**SUPPLIED DATA**
┌──

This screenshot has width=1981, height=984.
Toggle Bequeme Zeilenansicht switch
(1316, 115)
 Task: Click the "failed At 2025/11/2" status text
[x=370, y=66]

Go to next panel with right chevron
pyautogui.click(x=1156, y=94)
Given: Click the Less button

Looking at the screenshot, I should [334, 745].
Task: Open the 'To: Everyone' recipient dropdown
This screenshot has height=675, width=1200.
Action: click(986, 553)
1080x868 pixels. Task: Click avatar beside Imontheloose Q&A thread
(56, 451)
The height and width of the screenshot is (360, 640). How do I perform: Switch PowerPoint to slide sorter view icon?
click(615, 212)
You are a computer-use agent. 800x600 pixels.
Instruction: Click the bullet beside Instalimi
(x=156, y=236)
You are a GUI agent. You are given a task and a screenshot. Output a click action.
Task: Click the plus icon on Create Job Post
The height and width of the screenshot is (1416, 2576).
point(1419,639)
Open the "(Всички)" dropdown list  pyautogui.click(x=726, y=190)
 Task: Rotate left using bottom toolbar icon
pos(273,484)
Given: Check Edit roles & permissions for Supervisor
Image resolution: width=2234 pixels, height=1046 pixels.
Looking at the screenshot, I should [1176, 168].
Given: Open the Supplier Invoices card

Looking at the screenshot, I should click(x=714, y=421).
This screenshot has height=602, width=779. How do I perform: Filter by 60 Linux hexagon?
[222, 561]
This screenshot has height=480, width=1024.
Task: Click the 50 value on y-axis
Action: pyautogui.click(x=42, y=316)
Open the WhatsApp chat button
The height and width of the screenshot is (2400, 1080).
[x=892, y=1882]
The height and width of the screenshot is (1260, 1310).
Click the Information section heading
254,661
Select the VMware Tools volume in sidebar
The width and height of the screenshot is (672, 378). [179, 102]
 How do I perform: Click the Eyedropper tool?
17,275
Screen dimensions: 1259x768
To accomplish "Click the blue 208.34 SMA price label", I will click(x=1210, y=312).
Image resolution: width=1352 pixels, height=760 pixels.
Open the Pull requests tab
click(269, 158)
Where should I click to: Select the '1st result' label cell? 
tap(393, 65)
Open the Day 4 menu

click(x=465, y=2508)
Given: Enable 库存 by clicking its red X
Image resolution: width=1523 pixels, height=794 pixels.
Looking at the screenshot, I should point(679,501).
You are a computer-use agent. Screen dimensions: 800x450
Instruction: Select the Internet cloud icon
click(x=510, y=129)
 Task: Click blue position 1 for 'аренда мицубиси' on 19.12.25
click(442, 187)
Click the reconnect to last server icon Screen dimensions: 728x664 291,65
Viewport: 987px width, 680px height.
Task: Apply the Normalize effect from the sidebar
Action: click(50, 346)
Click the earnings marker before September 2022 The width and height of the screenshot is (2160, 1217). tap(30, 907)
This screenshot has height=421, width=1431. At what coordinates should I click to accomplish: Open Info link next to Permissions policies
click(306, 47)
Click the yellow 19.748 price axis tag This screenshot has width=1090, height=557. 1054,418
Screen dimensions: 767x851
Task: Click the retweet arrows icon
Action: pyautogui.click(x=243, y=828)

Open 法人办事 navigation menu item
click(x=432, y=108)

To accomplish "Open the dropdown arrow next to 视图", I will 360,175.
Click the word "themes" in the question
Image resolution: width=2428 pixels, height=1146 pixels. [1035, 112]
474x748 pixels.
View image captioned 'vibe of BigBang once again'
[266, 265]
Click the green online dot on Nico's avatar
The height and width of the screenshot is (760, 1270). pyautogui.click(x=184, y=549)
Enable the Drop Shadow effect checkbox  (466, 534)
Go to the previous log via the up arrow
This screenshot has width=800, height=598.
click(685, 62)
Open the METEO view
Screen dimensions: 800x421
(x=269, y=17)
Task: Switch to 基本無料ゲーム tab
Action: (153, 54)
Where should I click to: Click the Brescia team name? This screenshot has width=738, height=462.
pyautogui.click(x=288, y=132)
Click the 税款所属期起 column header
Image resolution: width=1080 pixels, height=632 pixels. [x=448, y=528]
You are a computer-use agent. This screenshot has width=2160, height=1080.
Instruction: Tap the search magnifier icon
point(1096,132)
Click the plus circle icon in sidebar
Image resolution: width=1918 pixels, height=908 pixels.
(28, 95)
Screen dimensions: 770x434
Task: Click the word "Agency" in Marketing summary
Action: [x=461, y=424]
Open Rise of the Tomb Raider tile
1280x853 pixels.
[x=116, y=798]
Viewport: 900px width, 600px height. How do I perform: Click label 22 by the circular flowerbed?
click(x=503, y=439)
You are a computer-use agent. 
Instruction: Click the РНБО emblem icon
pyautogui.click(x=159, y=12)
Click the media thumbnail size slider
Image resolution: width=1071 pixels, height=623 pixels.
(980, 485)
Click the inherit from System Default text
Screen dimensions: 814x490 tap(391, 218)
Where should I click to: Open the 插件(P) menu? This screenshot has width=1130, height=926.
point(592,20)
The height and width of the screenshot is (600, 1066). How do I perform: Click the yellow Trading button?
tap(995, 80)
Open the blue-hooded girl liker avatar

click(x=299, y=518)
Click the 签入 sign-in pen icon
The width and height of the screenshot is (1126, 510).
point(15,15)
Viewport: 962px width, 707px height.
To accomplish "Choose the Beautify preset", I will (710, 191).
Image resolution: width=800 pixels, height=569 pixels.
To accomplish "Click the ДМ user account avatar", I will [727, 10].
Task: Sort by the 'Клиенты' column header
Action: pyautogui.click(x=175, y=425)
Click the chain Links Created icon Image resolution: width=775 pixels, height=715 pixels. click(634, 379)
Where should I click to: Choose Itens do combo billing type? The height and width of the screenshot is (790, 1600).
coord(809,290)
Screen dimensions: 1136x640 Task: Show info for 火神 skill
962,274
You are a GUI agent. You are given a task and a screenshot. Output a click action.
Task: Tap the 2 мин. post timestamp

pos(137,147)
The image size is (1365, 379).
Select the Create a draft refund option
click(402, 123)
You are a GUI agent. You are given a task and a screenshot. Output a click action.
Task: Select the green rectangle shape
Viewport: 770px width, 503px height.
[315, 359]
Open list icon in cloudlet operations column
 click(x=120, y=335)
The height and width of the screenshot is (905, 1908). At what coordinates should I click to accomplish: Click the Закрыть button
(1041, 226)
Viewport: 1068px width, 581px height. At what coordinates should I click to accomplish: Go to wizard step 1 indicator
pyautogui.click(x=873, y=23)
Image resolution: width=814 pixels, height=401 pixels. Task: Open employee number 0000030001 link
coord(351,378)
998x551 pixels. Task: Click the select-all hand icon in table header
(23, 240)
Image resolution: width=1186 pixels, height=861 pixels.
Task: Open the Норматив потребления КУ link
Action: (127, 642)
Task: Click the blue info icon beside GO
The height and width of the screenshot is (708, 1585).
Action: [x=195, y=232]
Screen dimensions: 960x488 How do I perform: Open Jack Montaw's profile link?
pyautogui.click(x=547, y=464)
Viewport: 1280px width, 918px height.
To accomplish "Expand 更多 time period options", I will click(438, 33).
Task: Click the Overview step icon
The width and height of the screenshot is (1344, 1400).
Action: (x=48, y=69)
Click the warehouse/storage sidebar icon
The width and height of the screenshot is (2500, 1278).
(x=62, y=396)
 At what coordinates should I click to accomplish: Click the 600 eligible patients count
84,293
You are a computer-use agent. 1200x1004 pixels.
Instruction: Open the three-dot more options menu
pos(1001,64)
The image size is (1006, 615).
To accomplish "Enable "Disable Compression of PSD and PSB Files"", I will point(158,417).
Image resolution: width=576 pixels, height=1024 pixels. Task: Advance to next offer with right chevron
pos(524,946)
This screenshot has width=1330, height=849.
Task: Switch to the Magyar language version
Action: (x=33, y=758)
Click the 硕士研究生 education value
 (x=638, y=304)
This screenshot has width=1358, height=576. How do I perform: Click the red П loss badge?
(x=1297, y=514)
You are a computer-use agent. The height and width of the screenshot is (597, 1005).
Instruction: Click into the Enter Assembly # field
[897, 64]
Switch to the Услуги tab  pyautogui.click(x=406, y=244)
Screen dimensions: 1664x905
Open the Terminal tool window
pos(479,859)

└──

**WHAT TO DO**
When the entries above show the word "dropdown" in a line, copy that line out.

**ANSWER AREA**
Task: Open the 'To: Everyone' recipient dropdown
Open the "(Всички)" dropdown list  pyautogui.click(x=726, y=190)
To accomplish "Open the dropdown arrow next to 视图", I will 360,175.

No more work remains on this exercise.